Effect of calcination temperature on the structural and photocatalytic properties of nickel sulfide nanoparticles for dye degradation and antibacterial applications

Abstract

The need for multipurpose materials that are capable of degrading dyes and microorganisms is highlighted by the increasing numbers of pollutants contaminating water. This study examines the structural, optical, photocatalytic, and antibacterial characteristics of nickel sulfide (NiS) nanoparticles synthesised with the extract of Sutherlandia frutescens. NiS nanoparticles were synthesized at various calcination temperatures (uncalcined, 300 °C, 500 °C, and 700 °C) and analysed through XRD, FTIR, UV–VIS, BET, TGA, and SEM techniques.
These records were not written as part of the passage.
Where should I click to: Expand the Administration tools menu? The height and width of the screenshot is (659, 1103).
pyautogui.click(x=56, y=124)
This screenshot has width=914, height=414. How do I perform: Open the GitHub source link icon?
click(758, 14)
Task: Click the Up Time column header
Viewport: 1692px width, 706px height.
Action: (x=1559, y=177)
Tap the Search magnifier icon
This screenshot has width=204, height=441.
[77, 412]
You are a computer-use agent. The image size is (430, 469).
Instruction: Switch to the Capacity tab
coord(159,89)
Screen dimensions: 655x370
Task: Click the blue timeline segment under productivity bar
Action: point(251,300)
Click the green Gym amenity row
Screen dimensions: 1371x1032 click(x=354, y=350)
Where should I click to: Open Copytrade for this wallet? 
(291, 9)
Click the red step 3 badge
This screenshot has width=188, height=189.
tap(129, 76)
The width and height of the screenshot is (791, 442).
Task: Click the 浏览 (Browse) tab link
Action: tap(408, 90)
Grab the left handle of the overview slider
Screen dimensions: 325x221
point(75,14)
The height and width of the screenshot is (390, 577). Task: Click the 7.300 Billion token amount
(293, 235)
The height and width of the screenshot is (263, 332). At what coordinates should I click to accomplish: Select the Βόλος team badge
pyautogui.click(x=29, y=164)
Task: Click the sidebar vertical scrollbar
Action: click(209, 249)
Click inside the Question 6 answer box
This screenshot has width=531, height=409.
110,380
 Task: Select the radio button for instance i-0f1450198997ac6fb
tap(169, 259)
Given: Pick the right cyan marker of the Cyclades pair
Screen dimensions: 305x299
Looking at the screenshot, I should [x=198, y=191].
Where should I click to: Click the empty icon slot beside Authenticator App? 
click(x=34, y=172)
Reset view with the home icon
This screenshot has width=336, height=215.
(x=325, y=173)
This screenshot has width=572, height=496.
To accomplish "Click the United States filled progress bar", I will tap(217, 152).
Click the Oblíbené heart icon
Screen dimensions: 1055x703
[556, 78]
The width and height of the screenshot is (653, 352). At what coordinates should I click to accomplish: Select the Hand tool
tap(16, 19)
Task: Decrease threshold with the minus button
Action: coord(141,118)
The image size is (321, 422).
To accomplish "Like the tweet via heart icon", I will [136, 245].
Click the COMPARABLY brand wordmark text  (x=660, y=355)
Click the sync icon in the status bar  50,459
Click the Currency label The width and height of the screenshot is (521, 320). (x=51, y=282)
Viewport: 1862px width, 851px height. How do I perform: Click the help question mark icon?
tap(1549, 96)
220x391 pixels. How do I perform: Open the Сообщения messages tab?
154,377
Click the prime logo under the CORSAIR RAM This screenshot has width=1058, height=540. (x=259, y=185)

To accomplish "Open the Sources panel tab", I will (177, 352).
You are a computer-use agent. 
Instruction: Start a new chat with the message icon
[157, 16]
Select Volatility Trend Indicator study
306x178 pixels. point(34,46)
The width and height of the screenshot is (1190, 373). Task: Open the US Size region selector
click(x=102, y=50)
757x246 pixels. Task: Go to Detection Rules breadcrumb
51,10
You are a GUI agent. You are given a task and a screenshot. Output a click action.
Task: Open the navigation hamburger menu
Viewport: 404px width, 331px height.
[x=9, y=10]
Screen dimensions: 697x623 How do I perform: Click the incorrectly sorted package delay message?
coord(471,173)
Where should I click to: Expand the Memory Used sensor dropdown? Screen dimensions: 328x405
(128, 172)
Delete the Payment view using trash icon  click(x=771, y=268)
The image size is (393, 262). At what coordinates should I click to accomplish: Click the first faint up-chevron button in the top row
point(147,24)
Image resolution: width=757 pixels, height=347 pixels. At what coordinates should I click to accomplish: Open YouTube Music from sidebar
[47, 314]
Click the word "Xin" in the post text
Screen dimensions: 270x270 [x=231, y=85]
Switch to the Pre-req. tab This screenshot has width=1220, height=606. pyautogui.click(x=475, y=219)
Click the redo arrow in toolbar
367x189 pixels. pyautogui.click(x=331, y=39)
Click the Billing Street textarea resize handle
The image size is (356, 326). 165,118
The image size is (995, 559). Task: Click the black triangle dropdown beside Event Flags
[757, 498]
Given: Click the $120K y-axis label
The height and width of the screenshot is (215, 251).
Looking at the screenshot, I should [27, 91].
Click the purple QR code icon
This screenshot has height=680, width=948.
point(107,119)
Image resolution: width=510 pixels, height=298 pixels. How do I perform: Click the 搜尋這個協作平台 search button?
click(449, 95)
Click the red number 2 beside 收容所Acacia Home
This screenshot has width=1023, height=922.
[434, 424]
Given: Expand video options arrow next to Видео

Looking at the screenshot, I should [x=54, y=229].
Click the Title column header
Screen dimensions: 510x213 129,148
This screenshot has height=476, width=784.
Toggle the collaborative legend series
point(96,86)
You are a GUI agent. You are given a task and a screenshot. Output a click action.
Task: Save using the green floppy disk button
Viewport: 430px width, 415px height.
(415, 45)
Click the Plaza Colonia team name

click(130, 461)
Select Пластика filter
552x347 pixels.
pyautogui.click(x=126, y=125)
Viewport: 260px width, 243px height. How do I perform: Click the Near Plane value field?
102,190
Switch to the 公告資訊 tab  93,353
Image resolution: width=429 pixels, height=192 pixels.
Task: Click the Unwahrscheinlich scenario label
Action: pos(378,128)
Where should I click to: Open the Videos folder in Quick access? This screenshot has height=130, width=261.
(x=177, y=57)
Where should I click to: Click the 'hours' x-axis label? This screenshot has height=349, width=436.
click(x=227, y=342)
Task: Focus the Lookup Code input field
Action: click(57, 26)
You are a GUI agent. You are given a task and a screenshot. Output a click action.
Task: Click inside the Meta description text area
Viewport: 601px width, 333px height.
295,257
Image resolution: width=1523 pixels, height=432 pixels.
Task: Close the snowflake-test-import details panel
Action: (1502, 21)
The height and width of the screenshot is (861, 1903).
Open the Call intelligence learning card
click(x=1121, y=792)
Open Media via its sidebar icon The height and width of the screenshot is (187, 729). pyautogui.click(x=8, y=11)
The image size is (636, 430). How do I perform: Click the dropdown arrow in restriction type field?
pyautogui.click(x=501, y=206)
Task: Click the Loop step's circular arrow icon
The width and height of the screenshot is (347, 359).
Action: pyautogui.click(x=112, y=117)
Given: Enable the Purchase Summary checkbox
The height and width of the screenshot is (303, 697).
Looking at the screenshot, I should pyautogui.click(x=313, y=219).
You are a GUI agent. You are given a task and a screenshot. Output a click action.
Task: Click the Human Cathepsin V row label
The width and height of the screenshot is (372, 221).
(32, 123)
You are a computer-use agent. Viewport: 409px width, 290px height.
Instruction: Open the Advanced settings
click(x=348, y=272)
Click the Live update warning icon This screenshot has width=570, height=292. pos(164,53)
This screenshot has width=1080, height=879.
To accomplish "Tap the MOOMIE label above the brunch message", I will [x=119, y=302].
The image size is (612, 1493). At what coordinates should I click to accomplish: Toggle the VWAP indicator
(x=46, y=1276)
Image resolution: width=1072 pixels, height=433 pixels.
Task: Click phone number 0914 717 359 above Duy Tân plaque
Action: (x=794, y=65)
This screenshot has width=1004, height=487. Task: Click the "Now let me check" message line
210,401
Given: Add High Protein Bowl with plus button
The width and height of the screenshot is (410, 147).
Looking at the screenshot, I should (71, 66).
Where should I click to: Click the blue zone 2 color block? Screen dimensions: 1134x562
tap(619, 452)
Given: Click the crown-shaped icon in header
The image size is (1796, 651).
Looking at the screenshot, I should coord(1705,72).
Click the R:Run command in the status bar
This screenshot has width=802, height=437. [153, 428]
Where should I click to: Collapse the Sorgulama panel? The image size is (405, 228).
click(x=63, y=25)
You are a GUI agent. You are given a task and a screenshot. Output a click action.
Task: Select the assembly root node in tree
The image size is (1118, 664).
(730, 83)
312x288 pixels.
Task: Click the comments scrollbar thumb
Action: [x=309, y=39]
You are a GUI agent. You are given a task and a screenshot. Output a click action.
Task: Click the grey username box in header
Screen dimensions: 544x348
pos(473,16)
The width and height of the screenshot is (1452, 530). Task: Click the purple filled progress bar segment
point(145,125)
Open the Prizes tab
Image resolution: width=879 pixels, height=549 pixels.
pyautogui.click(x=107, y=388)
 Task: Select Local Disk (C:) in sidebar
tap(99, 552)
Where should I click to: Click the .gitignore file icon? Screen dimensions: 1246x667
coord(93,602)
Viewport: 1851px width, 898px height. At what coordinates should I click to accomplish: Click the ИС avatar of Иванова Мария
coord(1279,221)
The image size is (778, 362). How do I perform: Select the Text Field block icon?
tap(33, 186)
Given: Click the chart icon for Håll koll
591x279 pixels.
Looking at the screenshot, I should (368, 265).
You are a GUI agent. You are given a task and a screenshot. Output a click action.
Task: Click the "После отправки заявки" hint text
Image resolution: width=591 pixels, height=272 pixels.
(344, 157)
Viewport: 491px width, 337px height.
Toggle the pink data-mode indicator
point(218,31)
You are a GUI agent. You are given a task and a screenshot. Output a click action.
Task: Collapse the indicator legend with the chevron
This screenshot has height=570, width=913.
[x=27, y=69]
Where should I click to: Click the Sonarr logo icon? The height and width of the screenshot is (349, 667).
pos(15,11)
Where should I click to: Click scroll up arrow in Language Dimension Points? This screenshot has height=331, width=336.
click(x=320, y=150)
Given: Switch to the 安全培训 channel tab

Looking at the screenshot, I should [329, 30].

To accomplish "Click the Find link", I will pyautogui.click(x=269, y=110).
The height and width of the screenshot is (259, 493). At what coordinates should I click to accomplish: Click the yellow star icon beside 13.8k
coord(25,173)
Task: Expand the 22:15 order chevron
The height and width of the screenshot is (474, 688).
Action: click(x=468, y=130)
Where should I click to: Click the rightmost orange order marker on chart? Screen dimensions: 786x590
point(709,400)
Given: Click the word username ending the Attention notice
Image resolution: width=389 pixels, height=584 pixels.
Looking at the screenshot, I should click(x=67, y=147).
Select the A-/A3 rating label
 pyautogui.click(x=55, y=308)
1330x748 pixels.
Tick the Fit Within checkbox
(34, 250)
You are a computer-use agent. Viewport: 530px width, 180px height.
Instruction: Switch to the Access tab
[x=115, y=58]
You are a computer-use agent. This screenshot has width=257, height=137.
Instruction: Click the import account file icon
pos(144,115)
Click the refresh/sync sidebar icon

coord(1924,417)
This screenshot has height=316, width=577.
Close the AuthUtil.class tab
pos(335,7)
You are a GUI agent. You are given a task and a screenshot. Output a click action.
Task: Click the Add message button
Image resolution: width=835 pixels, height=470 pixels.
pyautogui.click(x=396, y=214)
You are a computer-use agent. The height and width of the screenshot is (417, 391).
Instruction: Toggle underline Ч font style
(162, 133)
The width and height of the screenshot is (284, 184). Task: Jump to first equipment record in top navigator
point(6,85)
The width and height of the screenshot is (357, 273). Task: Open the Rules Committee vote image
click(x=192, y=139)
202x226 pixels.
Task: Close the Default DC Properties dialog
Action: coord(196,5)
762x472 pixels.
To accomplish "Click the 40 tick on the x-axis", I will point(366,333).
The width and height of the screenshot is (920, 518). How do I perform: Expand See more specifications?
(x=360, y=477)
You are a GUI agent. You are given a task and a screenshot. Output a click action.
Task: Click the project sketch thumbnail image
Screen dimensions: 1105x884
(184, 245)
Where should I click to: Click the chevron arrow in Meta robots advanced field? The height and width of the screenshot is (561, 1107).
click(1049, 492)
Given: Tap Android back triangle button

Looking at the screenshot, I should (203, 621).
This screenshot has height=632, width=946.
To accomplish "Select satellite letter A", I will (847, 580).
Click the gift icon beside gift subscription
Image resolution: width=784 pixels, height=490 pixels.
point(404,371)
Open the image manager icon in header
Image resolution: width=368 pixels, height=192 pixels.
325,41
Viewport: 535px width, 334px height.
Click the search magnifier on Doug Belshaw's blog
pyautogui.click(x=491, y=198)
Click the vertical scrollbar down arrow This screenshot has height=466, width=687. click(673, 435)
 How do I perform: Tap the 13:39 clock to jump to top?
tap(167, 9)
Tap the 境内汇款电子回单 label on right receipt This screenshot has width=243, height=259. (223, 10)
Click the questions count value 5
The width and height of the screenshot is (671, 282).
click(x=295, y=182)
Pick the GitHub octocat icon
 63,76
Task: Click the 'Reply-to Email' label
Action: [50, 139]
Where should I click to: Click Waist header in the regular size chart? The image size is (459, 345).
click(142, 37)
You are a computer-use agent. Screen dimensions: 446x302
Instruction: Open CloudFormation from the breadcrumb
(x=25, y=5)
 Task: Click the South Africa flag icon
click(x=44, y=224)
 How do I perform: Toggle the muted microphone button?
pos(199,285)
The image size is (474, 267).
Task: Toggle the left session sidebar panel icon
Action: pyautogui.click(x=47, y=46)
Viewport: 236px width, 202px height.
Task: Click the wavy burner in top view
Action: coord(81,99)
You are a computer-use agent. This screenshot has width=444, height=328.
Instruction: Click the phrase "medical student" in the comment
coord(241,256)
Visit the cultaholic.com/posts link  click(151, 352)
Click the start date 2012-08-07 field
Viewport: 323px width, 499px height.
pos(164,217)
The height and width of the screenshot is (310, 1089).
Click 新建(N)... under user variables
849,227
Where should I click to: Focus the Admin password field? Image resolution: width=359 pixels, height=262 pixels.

FTIR results verified the presence of functional groups derived from the plant extract, with clear peaks confirming the successful formation of nanoparticles, while calcination contributed to eliminating organic residues in some samples. XRD patterns revealed a hexagonal phase of α-NiS with crystallite sizes ranging from 15 nm to 28 nm, depending on calcination temperature. SEM images showed irregular, grain-like morphologies, with higher calcination temperatures resulting in larger and more aggregated particles. Photocatalytic experiments revealed that the material calcined at 300 °C achieved the highest degradation efficiency of Congo red dye (70 %) under UV radiation. Antibacterial assessments showed different inhibition zones against B. subtilis, K. pneumoniae, S. aureus, and Escherichia coli, with NiS synthesized at 300 °C displaying the most potent activity. Trapping experiments verified that holes (h⁺) served as the predominant active species in the photocatalytic reaction. These findings emphasise the potential of green-synthesized NiS nanoparticles as efficient and environmentally friendly materials for wastewater treatment and antibacterial applications.